3. **Checking for divisibility by 5 (remainder 0 when divided by 5):**
* Let's look at the remainders of each term in `P(n)` when divided by 5:
* `3n^3`: It has remainder `3n^3`.
* `12n^2`: `12` divided by 5 is 2 with remainder 2, so `12n^2` has remainder `2n^2`.
* `13n`: `13` divided by 5 is 2 with remainder 3, so `13n` has remainder `3n`.
* `2`: It has remainder 2.
* So, `P(n)` has the same remainder as `3n^3 + 2n^2 + 3n + 2` when divided by 5.
* We want this to have a remainder of 0. Let's test values for `n` (or the remainder of `n` when divided by 5):
* If `n = 0`: `3(0)^3 + 2(0)^2 + 3(0) + 2 = 2` (remainder 2).
* If `n = 1`: `3(1)^3 + 2(1)^2 + 3(1) + 2 = 3 + 2 + 3 + 2 = 10` (remainder 0!).
* If `n = 2`: `3(2)^3 + 2(2)^2 + 3(2) + 2 = 3(8) + 2(4) + 6 + 2 = 24 + 8 + 6 + 2 = 40` (remainder 0!).
* If `n = 3`: `3(3)^3 + 2(3)^2 + 3(3) + 2 = 3(27) + 2(9) + 9 + 2 = 81 + 18 + 9 + 2 = 110` (remainder 0!).
* If `n = 4`: `3(4)^3 + 2(4)^2 + 3(4) + 2 = 3(64) + 2(16) + 12 + 2 = 192 + 32 + 12 + 2 = 238` (remainder 3).
* So, `n` must have a remainder of 1, 2, or 3 when divided by 5. We can write this as `n ≡ 1, 2, or 3 (mod 5)`.

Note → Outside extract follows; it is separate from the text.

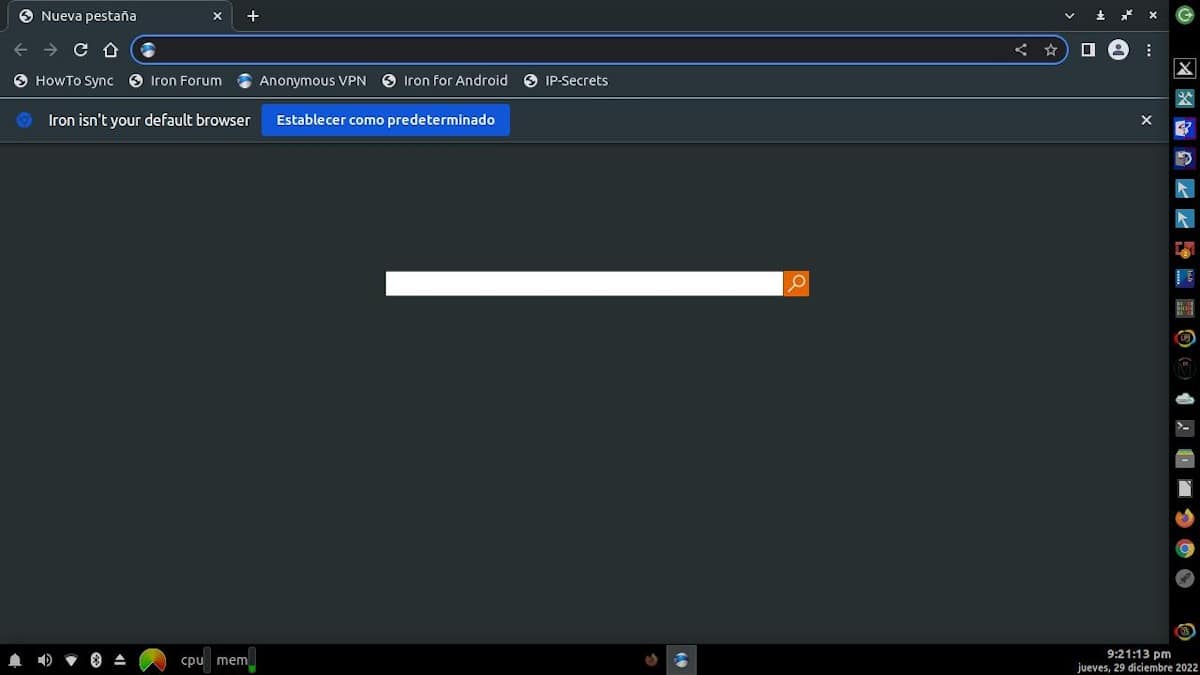
Task: Open the Iron Forum bookmark
Action: pos(176,80)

4. **Combining the conditions:**
We need `n` to satisfy `n ≡ 1 (mod 3)` AND `n ≡ 1, 2, or 3 (mod 5)`.
We can find these numbers by listing them or using a clever trick (Chinese Remainder Theorem, but we can do it by listing for small numbers!):
* **Case A: `n ≡ 1 (mod 3)` AND `n ≡ 1 (mod 5)`**
Numbers `n` leaving remainder 1 when divided by 3 are: 1, 4, 7, 10, 13, 16, ...
Numbers `n` leaving remainder 1 when divided by 5 are: 1, 6, 11, 16, ...
The first number that appears in both lists is 1. The next is 16. The numbers are 15 apart. So, `n` must have a remainder of 1 when divided by 15. (`n ≡ 1 (mod 15)`).

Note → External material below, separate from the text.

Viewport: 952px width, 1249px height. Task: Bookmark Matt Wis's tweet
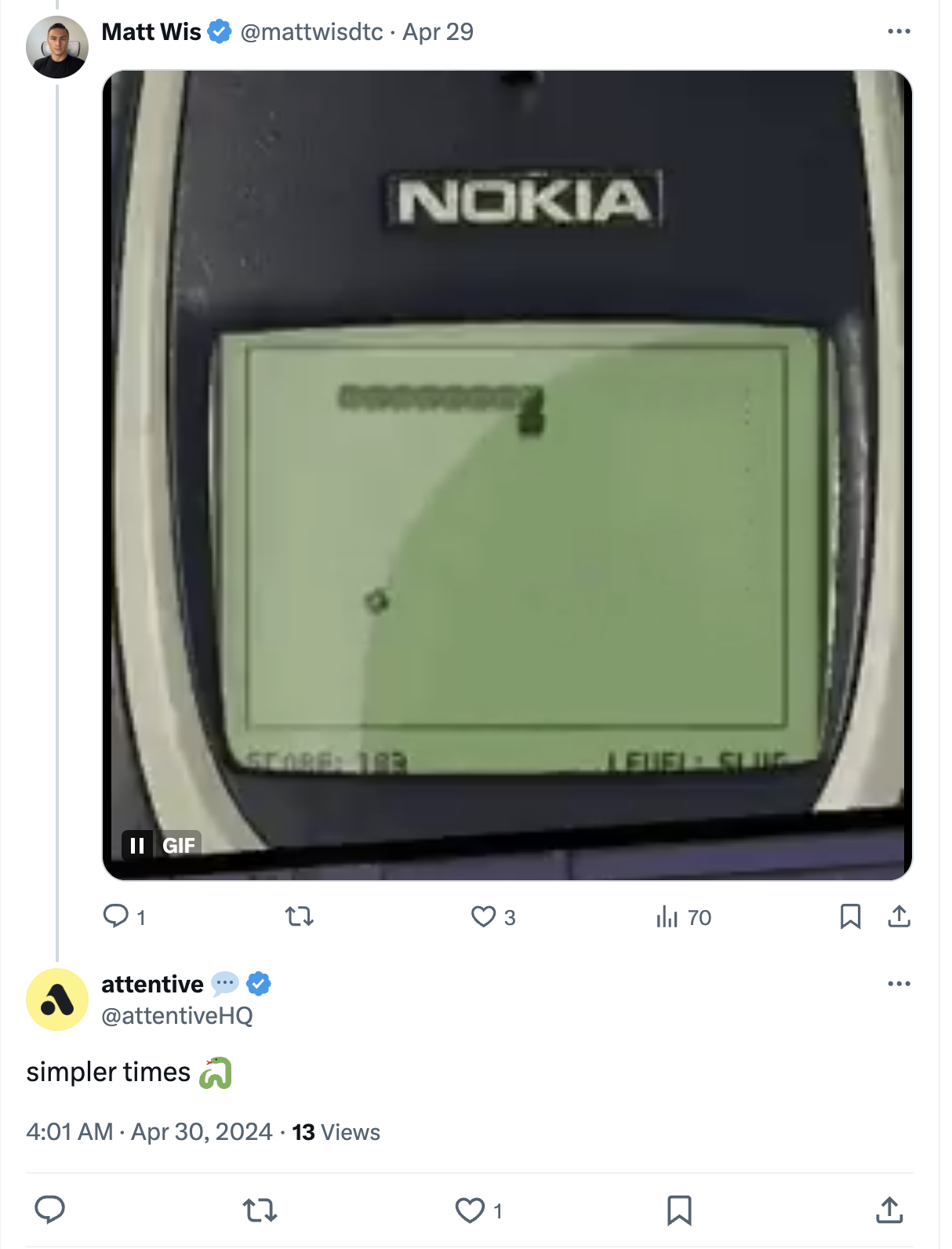point(850,916)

* **Case B: `n ≡ 1 (mod 3)` AND `n ≡ 2 (mod 5)`**
Numbers `n` leaving remainder 1 when divided by 3 are: 1, 4, 7, 10, 13, 16, ...
Numbers `n` leaving remainder 2 when divided by 5 are: 2, 7, 12, 17, ...
The first number that appears in both lists is 7. So, `n` must have a remainder of 7 when divided by 15. (`n ≡ 7 (mod 15)`).

* **Case C: `n ≡ 1 (mod 3)` AND `n ≡ 3 (mod 5)`**
Numbers `n` leaving remainder 1 when divided by 3 are: 1, 4, 7, 10, 13, 16, ...
Numbers `n` leaving remainder 3 when divided by 5 are: 3, 8, 13, 18, ...
The first number that appears in both lists is 13. So, `n` must have a remainder of 13 when divided by 15. (`n ≡ 13 (mod 15)`).

So, the values of `n` for which `t_n` divides the sum of squares are those where `n` leaves a remainder of 1, 7, or 13 when divided by 15.